* REQUIREMENT
Repeat the items below verbatim, running from the line that contains "will [x=24, y=39]." through the line that contains "click(185, 103)", including both of those lines.

[Items from a data source]
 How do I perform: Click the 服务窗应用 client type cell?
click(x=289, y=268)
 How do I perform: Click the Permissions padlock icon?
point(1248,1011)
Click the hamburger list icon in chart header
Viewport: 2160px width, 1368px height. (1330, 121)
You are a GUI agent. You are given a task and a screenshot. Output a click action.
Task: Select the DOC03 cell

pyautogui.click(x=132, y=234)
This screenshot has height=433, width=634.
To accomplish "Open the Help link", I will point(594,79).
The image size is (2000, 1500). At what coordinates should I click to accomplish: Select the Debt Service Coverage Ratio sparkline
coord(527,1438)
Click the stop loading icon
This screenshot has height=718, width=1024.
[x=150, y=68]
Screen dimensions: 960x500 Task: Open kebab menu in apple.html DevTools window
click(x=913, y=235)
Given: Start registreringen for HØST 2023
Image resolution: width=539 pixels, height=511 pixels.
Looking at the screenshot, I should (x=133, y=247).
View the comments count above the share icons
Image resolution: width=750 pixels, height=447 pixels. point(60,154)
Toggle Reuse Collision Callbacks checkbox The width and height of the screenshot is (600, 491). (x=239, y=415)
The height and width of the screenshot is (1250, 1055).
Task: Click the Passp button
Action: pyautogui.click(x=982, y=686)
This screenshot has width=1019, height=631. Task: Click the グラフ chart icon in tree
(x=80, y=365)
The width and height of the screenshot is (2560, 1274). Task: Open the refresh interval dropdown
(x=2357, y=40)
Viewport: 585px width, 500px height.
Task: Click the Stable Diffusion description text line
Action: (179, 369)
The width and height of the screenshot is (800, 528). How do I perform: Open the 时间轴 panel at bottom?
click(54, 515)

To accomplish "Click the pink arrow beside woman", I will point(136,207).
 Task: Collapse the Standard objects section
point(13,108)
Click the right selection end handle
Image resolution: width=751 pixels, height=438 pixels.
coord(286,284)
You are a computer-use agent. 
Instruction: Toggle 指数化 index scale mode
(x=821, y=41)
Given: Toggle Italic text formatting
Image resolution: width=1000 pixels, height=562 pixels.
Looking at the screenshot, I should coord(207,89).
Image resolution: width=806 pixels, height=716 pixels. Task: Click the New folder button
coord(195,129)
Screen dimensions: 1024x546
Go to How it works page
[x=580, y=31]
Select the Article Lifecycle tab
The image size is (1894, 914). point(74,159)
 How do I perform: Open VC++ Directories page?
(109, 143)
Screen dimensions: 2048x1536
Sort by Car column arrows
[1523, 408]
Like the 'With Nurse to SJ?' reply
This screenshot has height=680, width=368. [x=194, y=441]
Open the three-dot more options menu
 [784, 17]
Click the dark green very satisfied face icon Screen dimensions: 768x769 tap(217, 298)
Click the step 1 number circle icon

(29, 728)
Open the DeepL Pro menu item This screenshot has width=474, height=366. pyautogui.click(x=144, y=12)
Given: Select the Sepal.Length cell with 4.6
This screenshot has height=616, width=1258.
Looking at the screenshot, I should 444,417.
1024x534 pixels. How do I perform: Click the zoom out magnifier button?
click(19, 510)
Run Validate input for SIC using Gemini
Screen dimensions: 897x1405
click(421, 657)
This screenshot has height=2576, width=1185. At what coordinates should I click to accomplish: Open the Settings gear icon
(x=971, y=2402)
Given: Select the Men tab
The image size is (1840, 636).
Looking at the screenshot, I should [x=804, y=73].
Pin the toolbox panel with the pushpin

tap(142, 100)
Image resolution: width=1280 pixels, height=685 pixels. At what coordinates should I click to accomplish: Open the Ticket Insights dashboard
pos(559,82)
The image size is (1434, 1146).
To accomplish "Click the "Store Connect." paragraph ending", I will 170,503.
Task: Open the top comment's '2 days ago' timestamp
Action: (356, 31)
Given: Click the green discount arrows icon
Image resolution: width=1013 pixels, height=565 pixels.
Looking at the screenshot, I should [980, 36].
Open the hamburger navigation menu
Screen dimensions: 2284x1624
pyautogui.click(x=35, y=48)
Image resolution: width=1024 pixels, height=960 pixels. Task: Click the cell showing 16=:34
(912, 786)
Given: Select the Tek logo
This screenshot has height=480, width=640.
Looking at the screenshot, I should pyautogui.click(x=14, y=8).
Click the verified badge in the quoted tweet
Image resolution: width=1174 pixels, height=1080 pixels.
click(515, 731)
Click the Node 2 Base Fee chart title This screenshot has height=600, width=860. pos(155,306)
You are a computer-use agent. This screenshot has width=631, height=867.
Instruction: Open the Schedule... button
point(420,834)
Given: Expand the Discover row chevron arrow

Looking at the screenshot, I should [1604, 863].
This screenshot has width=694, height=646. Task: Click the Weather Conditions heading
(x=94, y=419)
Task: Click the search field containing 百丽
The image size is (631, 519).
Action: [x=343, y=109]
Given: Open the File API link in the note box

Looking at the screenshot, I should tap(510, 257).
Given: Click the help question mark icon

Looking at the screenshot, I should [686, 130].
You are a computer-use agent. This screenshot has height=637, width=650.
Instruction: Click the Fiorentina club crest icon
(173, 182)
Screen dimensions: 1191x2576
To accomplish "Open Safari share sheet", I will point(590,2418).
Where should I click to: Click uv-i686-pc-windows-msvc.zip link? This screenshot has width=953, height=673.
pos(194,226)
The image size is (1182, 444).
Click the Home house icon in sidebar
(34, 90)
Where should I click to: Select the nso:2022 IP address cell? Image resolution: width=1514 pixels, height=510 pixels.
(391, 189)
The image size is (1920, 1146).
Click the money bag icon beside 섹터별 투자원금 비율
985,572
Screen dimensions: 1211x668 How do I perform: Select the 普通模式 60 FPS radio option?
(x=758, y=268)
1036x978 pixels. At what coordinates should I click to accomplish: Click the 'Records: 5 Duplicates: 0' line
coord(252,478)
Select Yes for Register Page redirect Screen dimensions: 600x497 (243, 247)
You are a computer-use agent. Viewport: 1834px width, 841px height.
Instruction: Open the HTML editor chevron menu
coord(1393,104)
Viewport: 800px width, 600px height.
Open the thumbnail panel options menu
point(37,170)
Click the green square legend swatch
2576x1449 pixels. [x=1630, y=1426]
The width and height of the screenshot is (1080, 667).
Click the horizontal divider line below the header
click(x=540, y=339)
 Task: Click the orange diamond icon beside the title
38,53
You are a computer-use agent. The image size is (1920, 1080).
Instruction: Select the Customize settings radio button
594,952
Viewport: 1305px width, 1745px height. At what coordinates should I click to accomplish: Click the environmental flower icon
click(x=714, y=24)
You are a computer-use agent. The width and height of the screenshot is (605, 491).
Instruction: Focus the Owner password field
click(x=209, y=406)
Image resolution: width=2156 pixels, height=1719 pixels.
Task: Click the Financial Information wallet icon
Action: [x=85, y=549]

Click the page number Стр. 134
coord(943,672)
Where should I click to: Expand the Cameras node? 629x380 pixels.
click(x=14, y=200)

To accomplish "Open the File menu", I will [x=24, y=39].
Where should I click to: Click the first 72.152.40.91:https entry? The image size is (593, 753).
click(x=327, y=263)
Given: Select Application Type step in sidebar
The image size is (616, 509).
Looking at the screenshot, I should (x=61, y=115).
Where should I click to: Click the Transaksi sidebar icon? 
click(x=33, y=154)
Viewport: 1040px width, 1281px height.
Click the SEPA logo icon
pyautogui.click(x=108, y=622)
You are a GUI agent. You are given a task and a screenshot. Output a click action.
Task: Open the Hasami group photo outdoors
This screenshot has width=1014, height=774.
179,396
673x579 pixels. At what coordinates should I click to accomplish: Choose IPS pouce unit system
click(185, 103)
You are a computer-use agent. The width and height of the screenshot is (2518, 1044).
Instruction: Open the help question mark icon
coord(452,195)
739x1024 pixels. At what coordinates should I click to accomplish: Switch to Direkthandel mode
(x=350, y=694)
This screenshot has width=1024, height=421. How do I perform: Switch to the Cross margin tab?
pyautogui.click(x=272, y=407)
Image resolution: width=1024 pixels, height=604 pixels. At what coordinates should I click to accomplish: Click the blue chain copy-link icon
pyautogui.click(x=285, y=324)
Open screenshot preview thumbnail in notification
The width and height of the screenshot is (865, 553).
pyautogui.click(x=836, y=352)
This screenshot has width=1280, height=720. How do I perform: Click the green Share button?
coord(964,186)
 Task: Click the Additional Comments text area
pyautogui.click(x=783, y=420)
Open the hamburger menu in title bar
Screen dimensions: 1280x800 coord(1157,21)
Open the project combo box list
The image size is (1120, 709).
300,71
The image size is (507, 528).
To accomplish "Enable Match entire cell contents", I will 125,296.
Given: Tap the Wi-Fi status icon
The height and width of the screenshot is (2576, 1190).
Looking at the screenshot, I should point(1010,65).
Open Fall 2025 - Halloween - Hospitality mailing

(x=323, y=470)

* EXERCISE SOLUTION
To accomplish "Open the File menu", I will [x=24, y=39].
Where should I click to: Click the first 72.152.40.91:https entry? The image size is (593, 753).
click(x=327, y=263)
Given: Select Application Type step in sidebar
The image size is (616, 509).
Looking at the screenshot, I should (x=61, y=115).
Where should I click to: Click the Transaksi sidebar icon? 
click(x=33, y=154)
Viewport: 1040px width, 1281px height.
Click the SEPA logo icon
pyautogui.click(x=108, y=622)
You are a GUI agent. You are given a task and a screenshot. Output a click action.
Task: Open the Hasami group photo outdoors
This screenshot has width=1014, height=774.
179,396
673x579 pixels. At what coordinates should I click to accomplish: Choose IPS pouce unit system
click(185, 103)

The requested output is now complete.